BEGIN

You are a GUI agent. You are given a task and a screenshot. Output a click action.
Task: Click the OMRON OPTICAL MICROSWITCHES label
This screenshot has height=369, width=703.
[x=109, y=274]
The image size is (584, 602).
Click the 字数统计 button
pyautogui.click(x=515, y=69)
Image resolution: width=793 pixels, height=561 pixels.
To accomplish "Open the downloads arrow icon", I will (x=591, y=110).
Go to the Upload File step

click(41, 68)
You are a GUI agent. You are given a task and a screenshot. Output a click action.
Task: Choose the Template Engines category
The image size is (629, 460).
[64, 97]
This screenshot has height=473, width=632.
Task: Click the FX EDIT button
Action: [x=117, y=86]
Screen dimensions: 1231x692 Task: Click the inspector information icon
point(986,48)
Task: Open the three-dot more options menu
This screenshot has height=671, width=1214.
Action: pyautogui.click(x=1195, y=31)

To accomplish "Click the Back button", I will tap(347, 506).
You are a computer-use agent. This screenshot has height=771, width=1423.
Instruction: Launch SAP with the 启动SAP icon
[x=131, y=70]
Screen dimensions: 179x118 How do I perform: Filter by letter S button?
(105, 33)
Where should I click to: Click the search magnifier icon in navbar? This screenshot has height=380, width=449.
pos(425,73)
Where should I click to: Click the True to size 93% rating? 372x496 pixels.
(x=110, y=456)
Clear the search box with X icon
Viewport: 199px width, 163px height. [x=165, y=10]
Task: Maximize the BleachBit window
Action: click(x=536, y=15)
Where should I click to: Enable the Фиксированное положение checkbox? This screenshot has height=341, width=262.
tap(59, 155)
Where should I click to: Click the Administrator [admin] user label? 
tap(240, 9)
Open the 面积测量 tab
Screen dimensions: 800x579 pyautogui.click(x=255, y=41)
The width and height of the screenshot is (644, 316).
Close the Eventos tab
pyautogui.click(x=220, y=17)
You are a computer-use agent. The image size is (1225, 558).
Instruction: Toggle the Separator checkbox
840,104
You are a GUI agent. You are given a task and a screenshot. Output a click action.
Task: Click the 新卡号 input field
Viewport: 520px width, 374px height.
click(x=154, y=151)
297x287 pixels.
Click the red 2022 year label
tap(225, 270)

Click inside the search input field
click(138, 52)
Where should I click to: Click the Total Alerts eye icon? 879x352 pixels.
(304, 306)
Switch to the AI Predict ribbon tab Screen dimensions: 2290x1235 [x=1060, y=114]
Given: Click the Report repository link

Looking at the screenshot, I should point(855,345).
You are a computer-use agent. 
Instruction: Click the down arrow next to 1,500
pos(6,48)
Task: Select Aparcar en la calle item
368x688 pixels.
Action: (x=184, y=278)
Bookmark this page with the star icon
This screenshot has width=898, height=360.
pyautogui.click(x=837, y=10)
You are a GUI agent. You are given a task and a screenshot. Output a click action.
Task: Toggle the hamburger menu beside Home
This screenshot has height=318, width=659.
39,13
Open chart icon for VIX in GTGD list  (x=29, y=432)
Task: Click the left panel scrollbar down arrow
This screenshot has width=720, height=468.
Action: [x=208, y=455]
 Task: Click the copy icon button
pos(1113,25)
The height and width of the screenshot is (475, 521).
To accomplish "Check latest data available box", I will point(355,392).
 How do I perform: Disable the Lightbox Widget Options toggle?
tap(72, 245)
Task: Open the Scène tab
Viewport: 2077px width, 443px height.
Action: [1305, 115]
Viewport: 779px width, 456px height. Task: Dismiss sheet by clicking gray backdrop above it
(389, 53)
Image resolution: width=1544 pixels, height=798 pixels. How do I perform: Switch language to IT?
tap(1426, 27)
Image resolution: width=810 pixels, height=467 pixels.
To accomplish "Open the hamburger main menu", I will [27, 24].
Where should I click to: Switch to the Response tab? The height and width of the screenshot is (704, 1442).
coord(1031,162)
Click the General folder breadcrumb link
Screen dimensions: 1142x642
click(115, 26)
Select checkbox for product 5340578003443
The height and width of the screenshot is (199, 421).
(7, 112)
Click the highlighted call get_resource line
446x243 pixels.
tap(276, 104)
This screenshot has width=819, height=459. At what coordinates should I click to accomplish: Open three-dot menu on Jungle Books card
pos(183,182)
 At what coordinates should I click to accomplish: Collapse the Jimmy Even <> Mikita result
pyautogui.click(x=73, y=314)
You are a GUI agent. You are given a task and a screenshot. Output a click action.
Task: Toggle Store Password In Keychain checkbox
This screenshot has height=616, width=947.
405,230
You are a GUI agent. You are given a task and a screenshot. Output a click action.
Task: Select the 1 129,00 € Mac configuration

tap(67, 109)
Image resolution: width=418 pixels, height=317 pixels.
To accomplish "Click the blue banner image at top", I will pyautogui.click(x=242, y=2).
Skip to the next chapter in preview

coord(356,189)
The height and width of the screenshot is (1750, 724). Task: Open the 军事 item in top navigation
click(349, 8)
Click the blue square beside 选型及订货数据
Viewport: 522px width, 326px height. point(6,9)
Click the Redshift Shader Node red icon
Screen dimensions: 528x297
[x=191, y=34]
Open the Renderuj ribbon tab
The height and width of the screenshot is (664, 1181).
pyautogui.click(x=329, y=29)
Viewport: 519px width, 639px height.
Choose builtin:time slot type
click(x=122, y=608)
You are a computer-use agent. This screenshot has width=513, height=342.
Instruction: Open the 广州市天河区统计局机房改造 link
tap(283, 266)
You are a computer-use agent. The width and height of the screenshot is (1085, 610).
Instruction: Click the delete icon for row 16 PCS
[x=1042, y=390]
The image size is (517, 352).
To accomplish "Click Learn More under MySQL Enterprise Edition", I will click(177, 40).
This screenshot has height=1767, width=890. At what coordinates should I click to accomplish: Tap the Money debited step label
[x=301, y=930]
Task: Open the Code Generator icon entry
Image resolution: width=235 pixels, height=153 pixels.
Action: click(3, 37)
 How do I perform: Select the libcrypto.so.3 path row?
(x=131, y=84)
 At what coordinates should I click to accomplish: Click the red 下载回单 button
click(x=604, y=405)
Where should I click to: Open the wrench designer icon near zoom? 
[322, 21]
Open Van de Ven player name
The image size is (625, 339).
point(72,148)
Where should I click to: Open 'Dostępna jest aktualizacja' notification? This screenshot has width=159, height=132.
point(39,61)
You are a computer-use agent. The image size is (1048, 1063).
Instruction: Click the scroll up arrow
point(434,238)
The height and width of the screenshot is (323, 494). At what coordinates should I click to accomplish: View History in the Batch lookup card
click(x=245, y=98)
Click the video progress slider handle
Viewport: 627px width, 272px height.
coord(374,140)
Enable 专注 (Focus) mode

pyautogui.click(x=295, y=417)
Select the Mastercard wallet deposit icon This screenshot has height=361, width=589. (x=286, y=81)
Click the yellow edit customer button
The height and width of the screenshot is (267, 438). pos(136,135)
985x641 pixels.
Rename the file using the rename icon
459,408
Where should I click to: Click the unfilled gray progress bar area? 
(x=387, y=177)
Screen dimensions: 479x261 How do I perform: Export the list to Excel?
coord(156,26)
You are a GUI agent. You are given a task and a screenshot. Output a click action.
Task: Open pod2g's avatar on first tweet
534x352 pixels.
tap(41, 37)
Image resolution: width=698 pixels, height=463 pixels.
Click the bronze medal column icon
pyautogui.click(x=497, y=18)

END

> _AIM OF THE TASK_: In your response, reproduce the records exactly, every one.

> _EXERCISE RESULT_:
You are a GUI agent. You are given a task and a screenshot. Output a click action.
Task: Click the OMRON OPTICAL MICROSWITCHES label
This screenshot has height=369, width=703.
[x=109, y=274]
The image size is (584, 602).
Click the 字数统计 button
pyautogui.click(x=515, y=69)
Image resolution: width=793 pixels, height=561 pixels.
To accomplish "Open the downloads arrow icon", I will (x=591, y=110).
Go to the Upload File step

click(41, 68)
You are a GUI agent. You are given a task and a screenshot. Output a click action.
Task: Choose the Template Engines category
The image size is (629, 460).
[64, 97]
This screenshot has height=473, width=632.
Task: Click the FX EDIT button
Action: [x=117, y=86]
Screen dimensions: 1231x692 Task: Click the inspector information icon
point(986,48)
Task: Open the three-dot more options menu
This screenshot has height=671, width=1214.
Action: pyautogui.click(x=1195, y=31)

To accomplish "Click the Back button", I will tap(347, 506).
You are a computer-use agent. This screenshot has height=771, width=1423.
Instruction: Launch SAP with the 启动SAP icon
[x=131, y=70]
Screen dimensions: 179x118 How do I perform: Filter by letter S button?
(105, 33)
Where should I click to: Click the search magnifier icon in navbar? This screenshot has height=380, width=449.
pos(425,73)
Where should I click to: Click the True to size 93% rating? 372x496 pixels.
(x=110, y=456)
Clear the search box with X icon
Viewport: 199px width, 163px height. [x=165, y=10]
Task: Maximize the BleachBit window
Action: click(x=536, y=15)
Where should I click to: Enable the Фиксированное положение checkbox? This screenshot has height=341, width=262.
tap(59, 155)
Where should I click to: Click the Administrator [admin] user label? 
tap(240, 9)
Open the 面积测量 tab
Screen dimensions: 800x579 pyautogui.click(x=255, y=41)
The width and height of the screenshot is (644, 316).
Close the Eventos tab
pyautogui.click(x=220, y=17)
You are a computer-use agent. The image size is (1225, 558).
Instruction: Toggle the Separator checkbox
840,104
You are a GUI agent. You are given a task and a screenshot. Output a click action.
Task: Click the 新卡号 input field
Viewport: 520px width, 374px height.
click(x=154, y=151)
297x287 pixels.
Click the red 2022 year label
tap(225, 270)

Click inside the search input field
click(138, 52)
Where should I click to: Click the Total Alerts eye icon? 879x352 pixels.
(304, 306)
Switch to the AI Predict ribbon tab Screen dimensions: 2290x1235 [x=1060, y=114]
Given: Click the Report repository link

Looking at the screenshot, I should point(855,345).
You are a computer-use agent. 
Instruction: Click the down arrow next to 1,500
pos(6,48)
Task: Select Aparcar en la calle item
368x688 pixels.
Action: (x=184, y=278)
Bookmark this page with the star icon
This screenshot has width=898, height=360.
pyautogui.click(x=837, y=10)
You are a GUI agent. You are given a task and a screenshot. Output a click action.
Task: Toggle the hamburger menu beside Home
This screenshot has height=318, width=659.
39,13
Open chart icon for VIX in GTGD list  (x=29, y=432)
Task: Click the left panel scrollbar down arrow
This screenshot has width=720, height=468.
Action: [x=208, y=455]
 Task: Click the copy icon button
pos(1113,25)
The height and width of the screenshot is (475, 521).
To accomplish "Check latest data available box", I will point(355,392).
 How do I perform: Disable the Lightbox Widget Options toggle?
tap(72, 245)
Task: Open the Scène tab
Viewport: 2077px width, 443px height.
Action: [1305, 115]
Viewport: 779px width, 456px height. Task: Dismiss sheet by clicking gray backdrop above it
(389, 53)
Image resolution: width=1544 pixels, height=798 pixels. How do I perform: Switch language to IT?
tap(1426, 27)
Image resolution: width=810 pixels, height=467 pixels.
To accomplish "Open the hamburger main menu", I will [27, 24].
Where should I click to: Switch to the Response tab? The height and width of the screenshot is (704, 1442).
coord(1031,162)
Click the General folder breadcrumb link
Screen dimensions: 1142x642
click(115, 26)
Select checkbox for product 5340578003443
The height and width of the screenshot is (199, 421).
(7, 112)
Click the highlighted call get_resource line
446x243 pixels.
tap(276, 104)
This screenshot has width=819, height=459. At what coordinates should I click to accomplish: Open three-dot menu on Jungle Books card
pos(183,182)
 At what coordinates should I click to accomplish: Collapse the Jimmy Even <> Mikita result
pyautogui.click(x=73, y=314)
You are a GUI agent. You are given a task and a screenshot. Output a click action.
Task: Toggle Store Password In Keychain checkbox
This screenshot has height=616, width=947.
405,230
You are a GUI agent. You are given a task and a screenshot. Output a click action.
Task: Select the 1 129,00 € Mac configuration

tap(67, 109)
Image resolution: width=418 pixels, height=317 pixels.
To accomplish "Click the blue banner image at top", I will pyautogui.click(x=242, y=2).
Skip to the next chapter in preview

coord(356,189)
The height and width of the screenshot is (1750, 724). Task: Open the 军事 item in top navigation
click(349, 8)
Click the blue square beside 选型及订货数据
Viewport: 522px width, 326px height. point(6,9)
Click the Redshift Shader Node red icon
Screen dimensions: 528x297
[x=191, y=34]
Open the Renderuj ribbon tab
The height and width of the screenshot is (664, 1181).
pyautogui.click(x=329, y=29)
Viewport: 519px width, 639px height.
Choose builtin:time slot type
click(x=122, y=608)
You are a computer-use agent. This screenshot has width=513, height=342.
Instruction: Open the 广州市天河区统计局机房改造 link
tap(283, 266)
You are a computer-use agent. The width and height of the screenshot is (1085, 610).
Instruction: Click the delete icon for row 16 PCS
[x=1042, y=390]
The image size is (517, 352).
To accomplish "Click Learn More under MySQL Enterprise Edition", I will click(177, 40).
This screenshot has height=1767, width=890. At what coordinates should I click to accomplish: Tap the Money debited step label
[x=301, y=930]
Task: Open the Code Generator icon entry
Image resolution: width=235 pixels, height=153 pixels.
Action: click(3, 37)
 How do I perform: Select the libcrypto.so.3 path row?
(x=131, y=84)
 At what coordinates should I click to accomplish: Click the red 下载回单 button
click(x=604, y=405)
Where should I click to: Open the wrench designer icon near zoom? 
[322, 21]
Open Van de Ven player name
The image size is (625, 339).
point(72,148)
Where should I click to: Open 'Dostępna jest aktualizacja' notification? This screenshot has width=159, height=132.
point(39,61)
You are a computer-use agent. The image size is (1048, 1063).
Instruction: Click the scroll up arrow
point(434,238)
The height and width of the screenshot is (323, 494). At what coordinates should I click to accomplish: View History in the Batch lookup card
click(x=245, y=98)
Click the video progress slider handle
Viewport: 627px width, 272px height.
coord(374,140)
Enable 专注 (Focus) mode

pyautogui.click(x=295, y=417)
Select the Mastercard wallet deposit icon This screenshot has height=361, width=589. (x=286, y=81)
Click the yellow edit customer button
The height and width of the screenshot is (267, 438). pos(136,135)
985x641 pixels.
Rename the file using the rename icon
459,408
Where should I click to: Click the unfilled gray progress bar area? 
(x=387, y=177)
Screen dimensions: 479x261 How do I perform: Export the list to Excel?
coord(156,26)
You are a GUI agent. You are given a task and a screenshot. Output a click action.
Task: Open pod2g's avatar on first tweet
534x352 pixels.
tap(41, 37)
Image resolution: width=698 pixels, height=463 pixels.
Click the bronze medal column icon
pyautogui.click(x=497, y=18)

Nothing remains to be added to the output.